Hey guys, this problem looks a little tricky at first because of all the letters and numbers, but it's actually pretty neat! It uses a cool trick we learned about squares.

1. **Spotting the Pattern:** See how we have something squared, minus another something else squared? It looks just like our "difference of squares" pattern: $A^2 - B^2 = (A-B)(A+B)$.
In our problem, $A$ is like $(4ab+3cd)$ and $B$ is like $(4ab-3cd)$.

2. **Using the Pattern:** Let's plug our A and B into the pattern:
Numerator = $((4ab+3cd) - (4ab-3cd)) \times ((4ab+3cd) + (4ab-3cd))$

3. **Simplifying the First Part:** Let's look at the first parenthesis: $(4ab+3cd - 4ab + 3cd)$.
The $4ab$ and $-4ab$ cancel each other out!
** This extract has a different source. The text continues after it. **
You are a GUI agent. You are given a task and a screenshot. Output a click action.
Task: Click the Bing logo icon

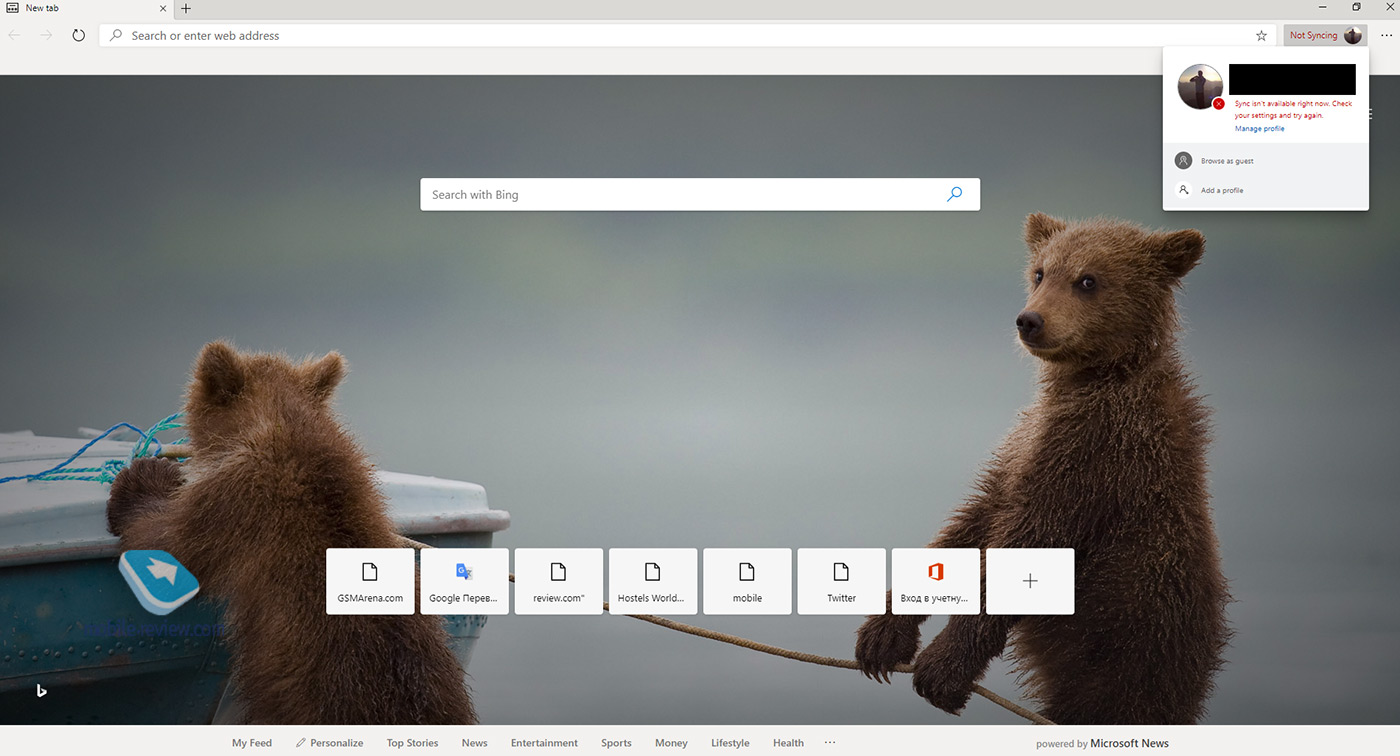41,690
So, we're left with $3cd + 3cd$, which is $6cd$.

4. **Simplifying the Second Part:** Now for the second parenthesis: $(4ab+3cd + 4ab - 3cd)$.
This time, the $3cd$ and $-3cd$ cancel each other out! So, we're left with $4ab + 4ab$, which is $8ab$.

5. **Putting Them Together:** So, our whole numerator (the top part of the fraction) becomes $(6cd) \times (8ab)$.
If we multiply those, $6 \times 8 = 48$, and $c \times d \times a \times b$ is $abcd$.
So, the numerator is $48abcd$.

6. **Finishing Up:** Now, let's put this back into the original problem:
$$ \frac{48abcd}{48} $$
The $48$ on the top and the $48$ on the bottom cancel each other out!

We are left with just $abcd$. And that's exactly what the problem wanted us to show! Awesome!